── DATA SUPPLIED

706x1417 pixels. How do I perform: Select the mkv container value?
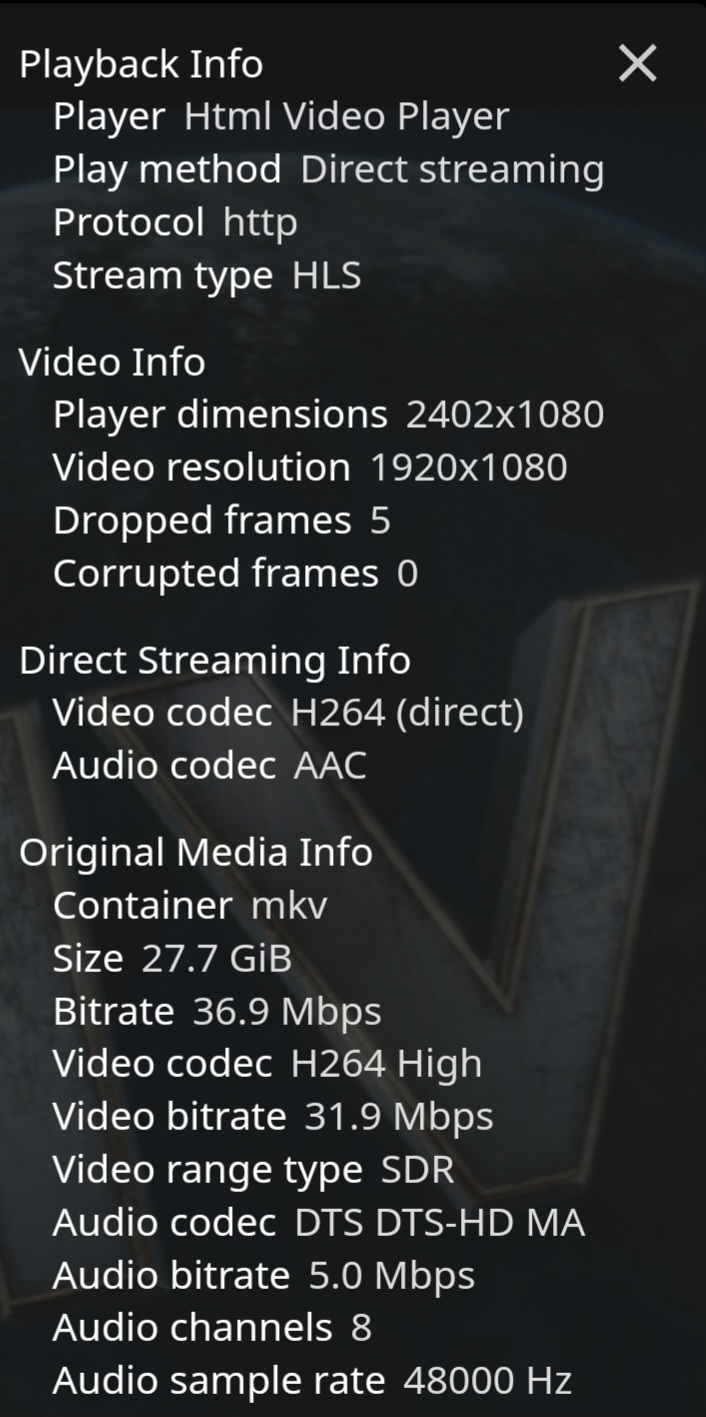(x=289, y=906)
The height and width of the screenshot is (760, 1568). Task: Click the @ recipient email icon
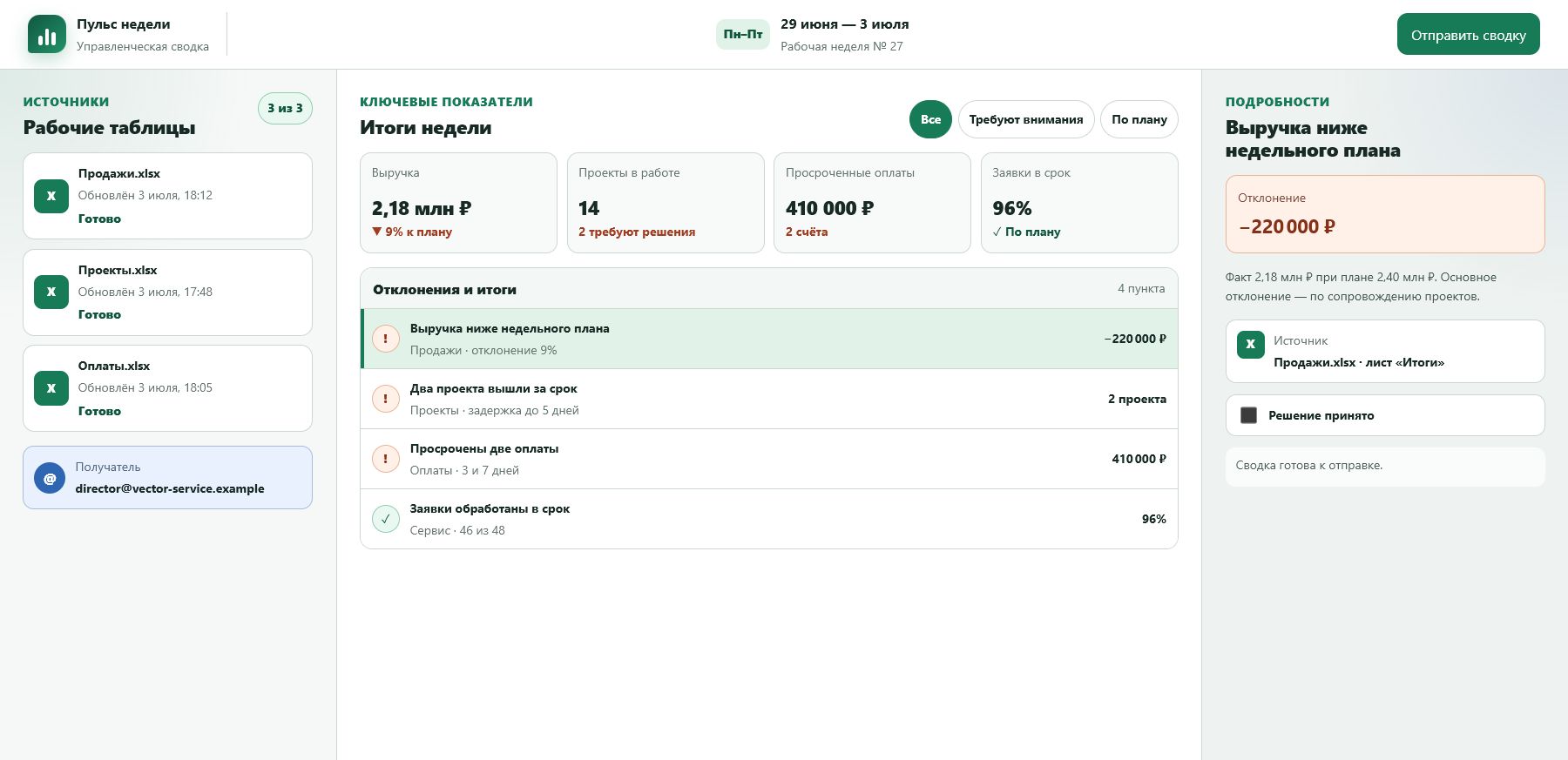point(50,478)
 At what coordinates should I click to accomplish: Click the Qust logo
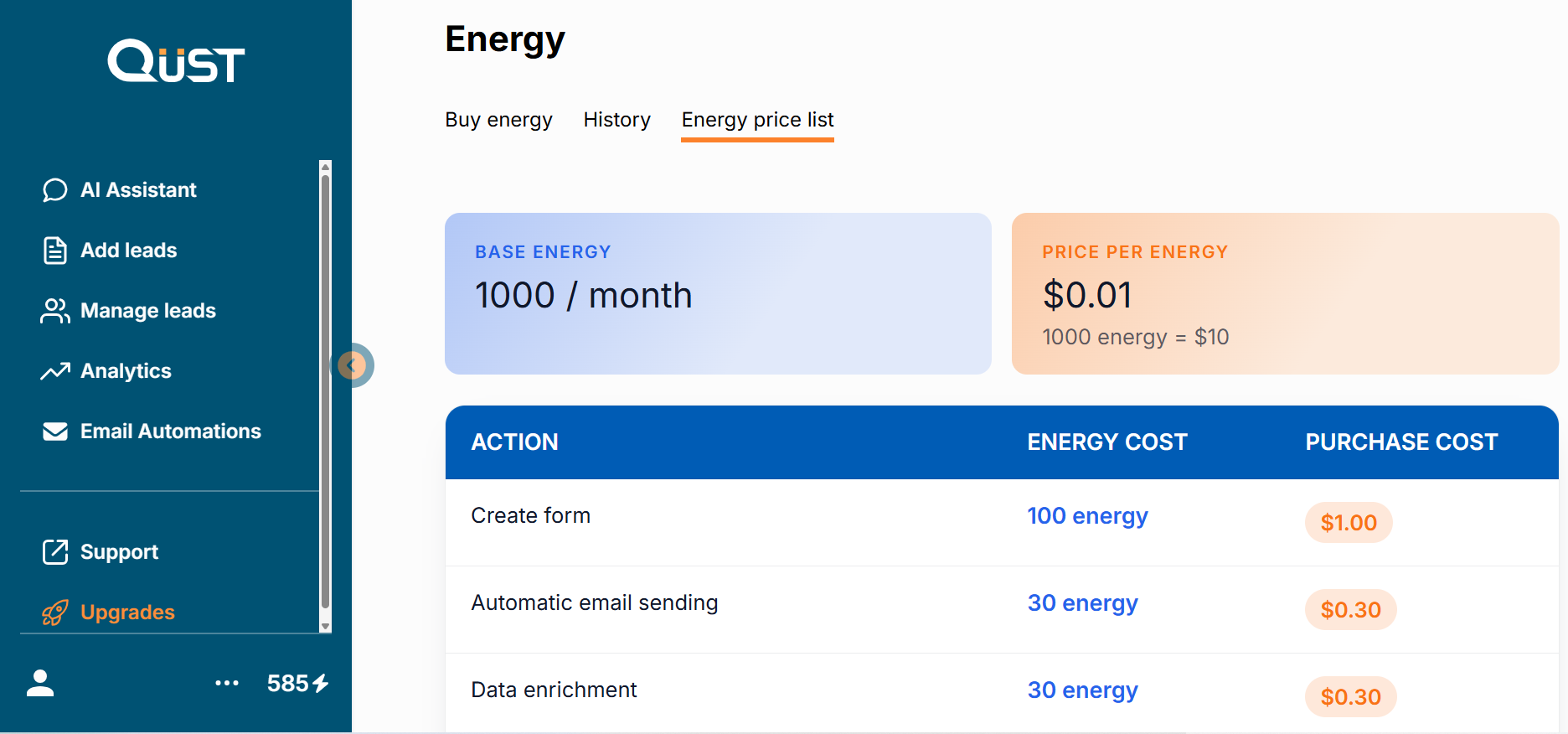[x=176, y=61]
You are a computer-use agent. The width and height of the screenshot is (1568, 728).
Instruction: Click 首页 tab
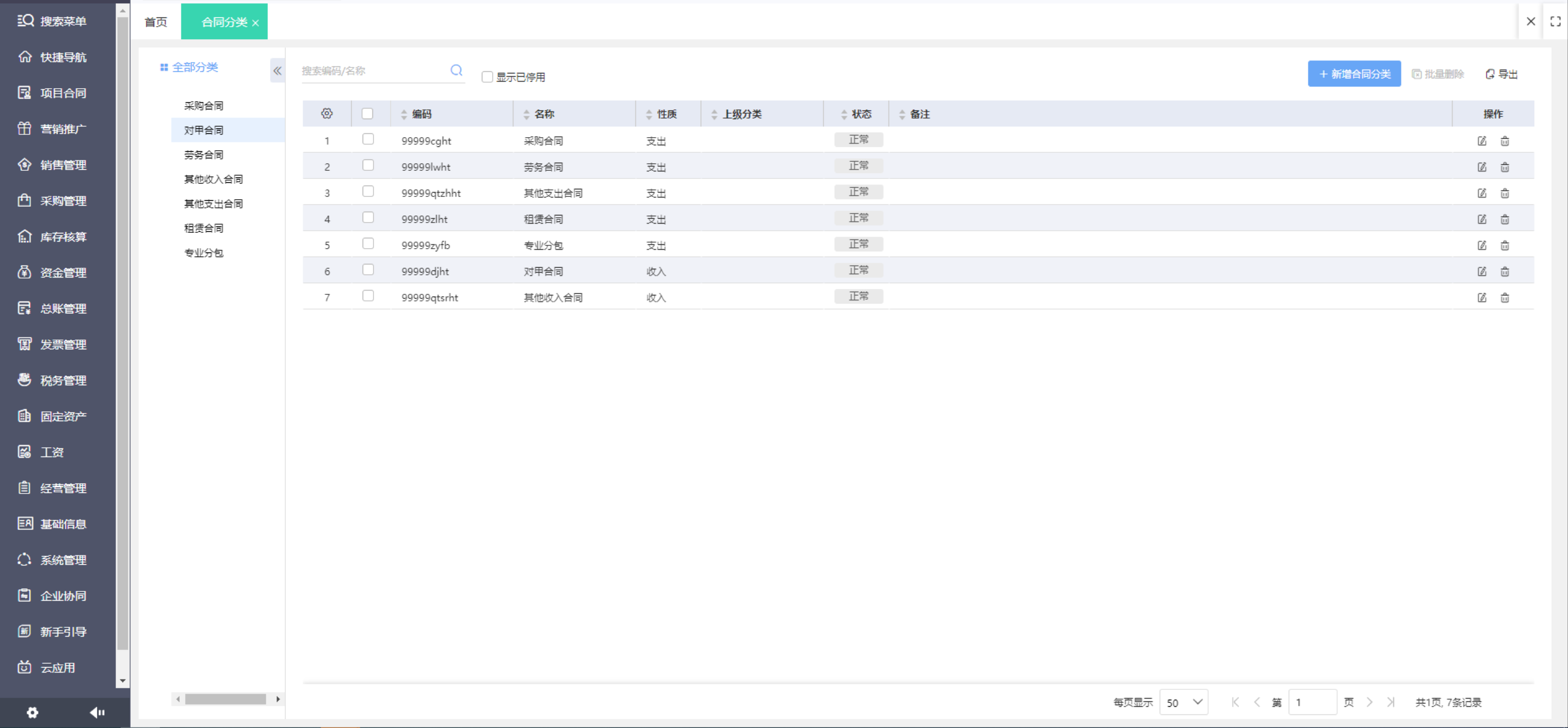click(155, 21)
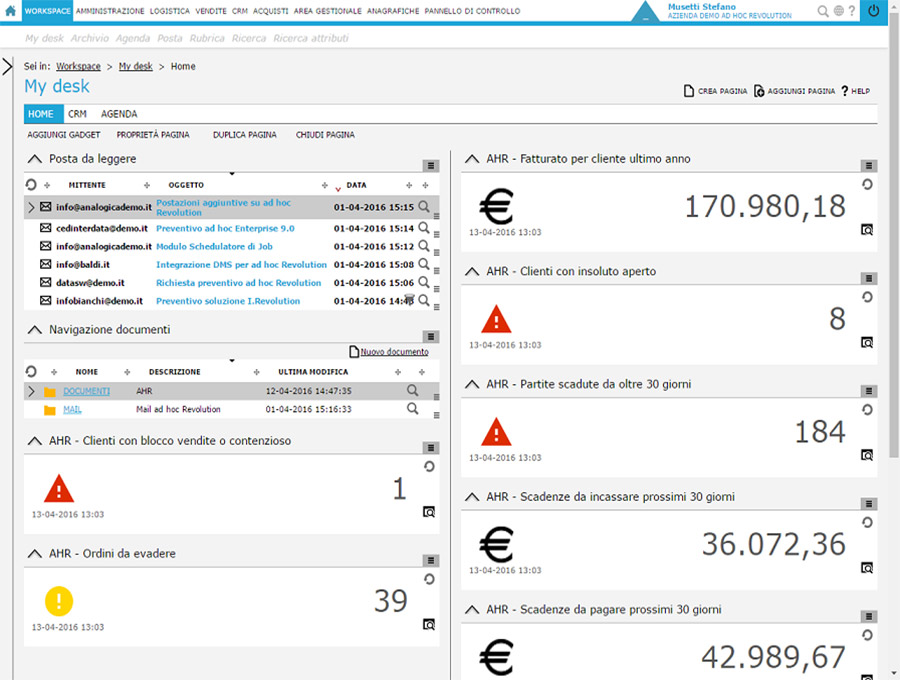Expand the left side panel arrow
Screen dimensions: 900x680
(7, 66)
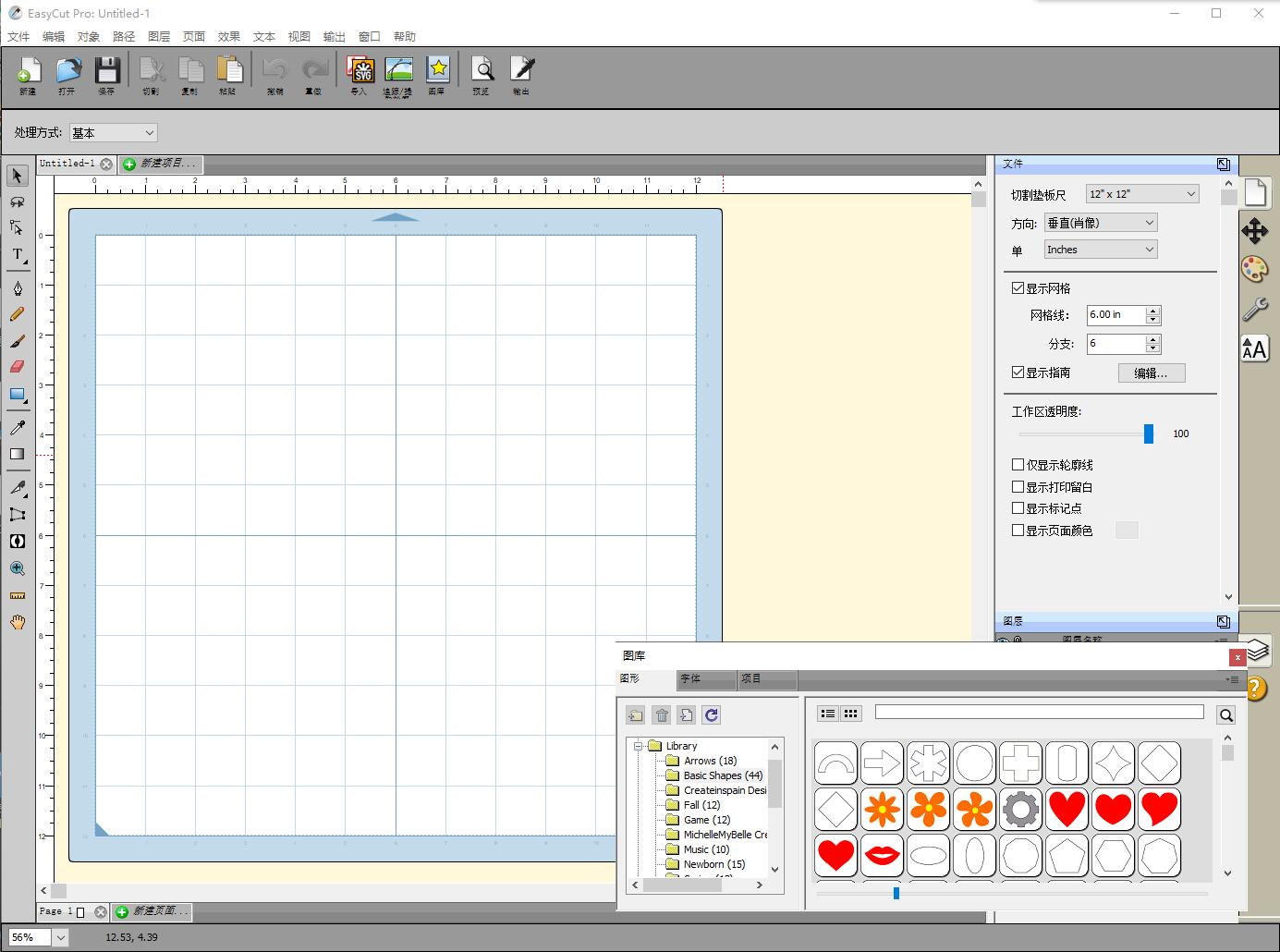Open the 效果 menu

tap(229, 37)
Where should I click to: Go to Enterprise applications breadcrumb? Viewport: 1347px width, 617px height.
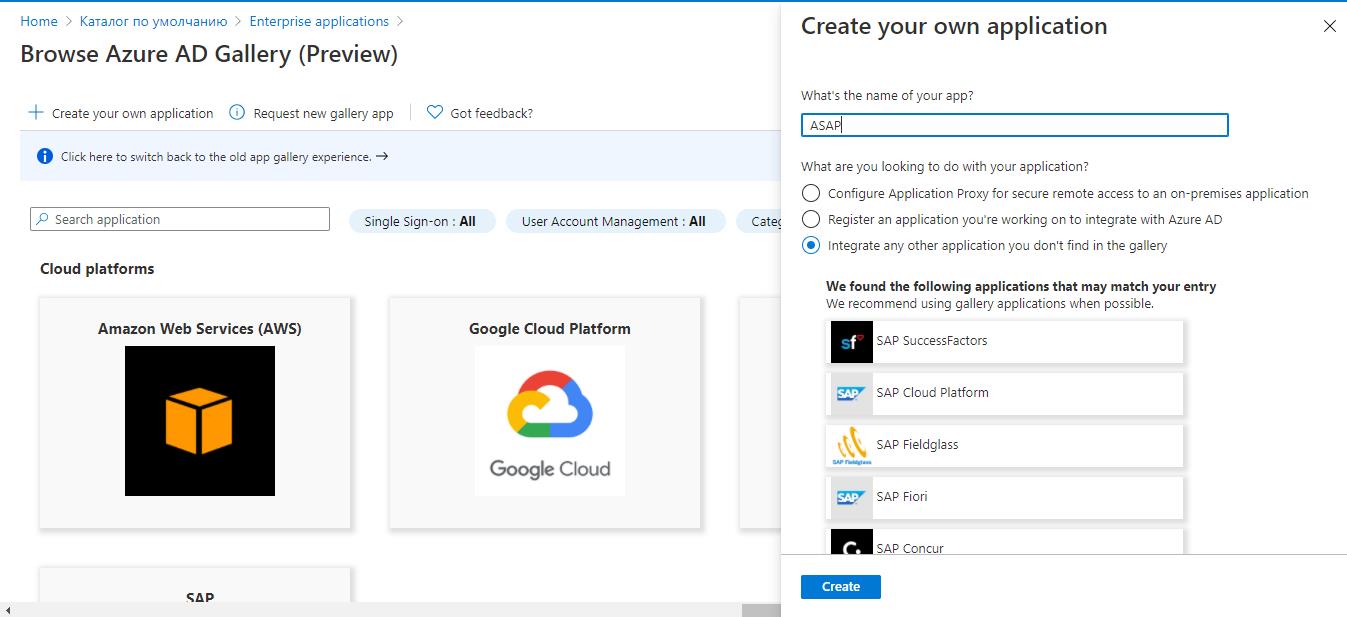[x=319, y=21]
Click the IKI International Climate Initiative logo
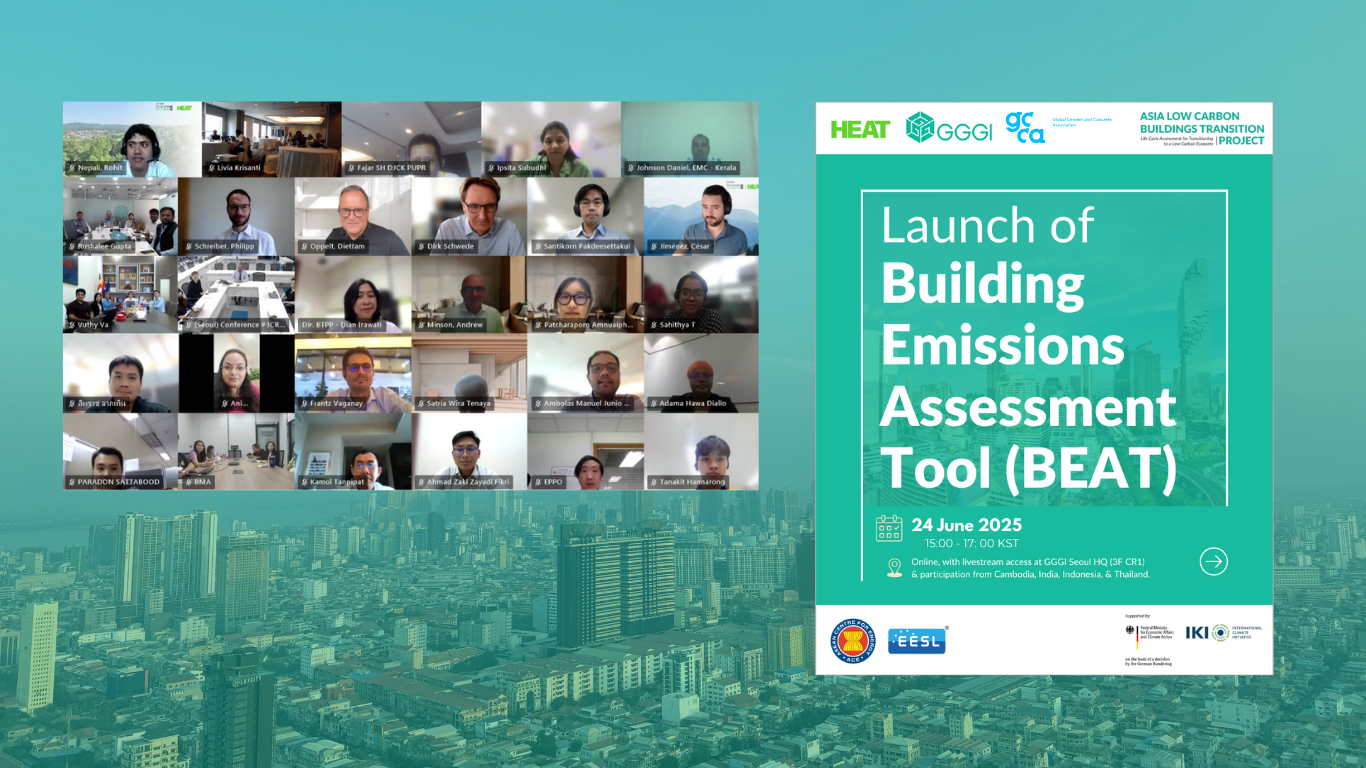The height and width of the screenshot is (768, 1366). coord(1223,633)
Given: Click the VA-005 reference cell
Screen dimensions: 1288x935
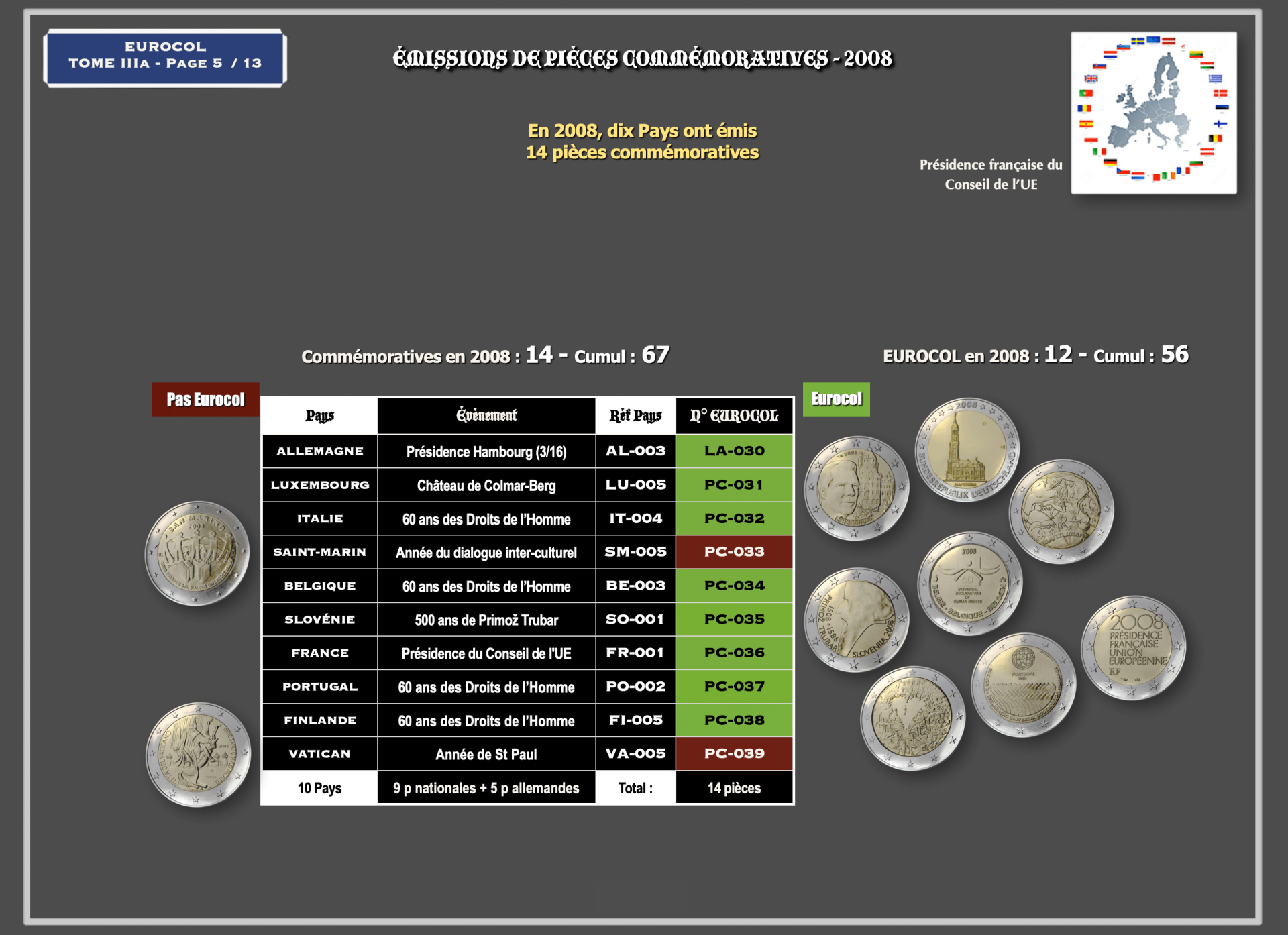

────

PROBLEM DESCRIPTION = Retype all the data exactly, please, without pictures.

EXPECTED ANSWER =
706x1417 pixels. How do I perform: Select the mkv container value?
(x=289, y=906)
The height and width of the screenshot is (760, 1568). Task: Click the @ recipient email icon
point(50,478)
 At what coordinates should I click to accomplish: Click the Qust logo
[x=176, y=61]
You are a computer-use agent. The width and height of the screenshot is (1568, 728).
Instruction: Click 首页 tab
click(155, 21)
Expand the left side panel arrow
Screen dimensions: 900x680
(7, 66)
Open the 效果 menu

tap(229, 37)
Where should I click to: Go to Enterprise applications breadcrumb? Viewport: 1347px width, 617px height.
[x=319, y=21]
Click the IKI International Climate Initiative logo
The height and width of the screenshot is (768, 1366). coord(1223,633)
Given: Click the VA-005 reference cell
Screen dimensions: 1288x935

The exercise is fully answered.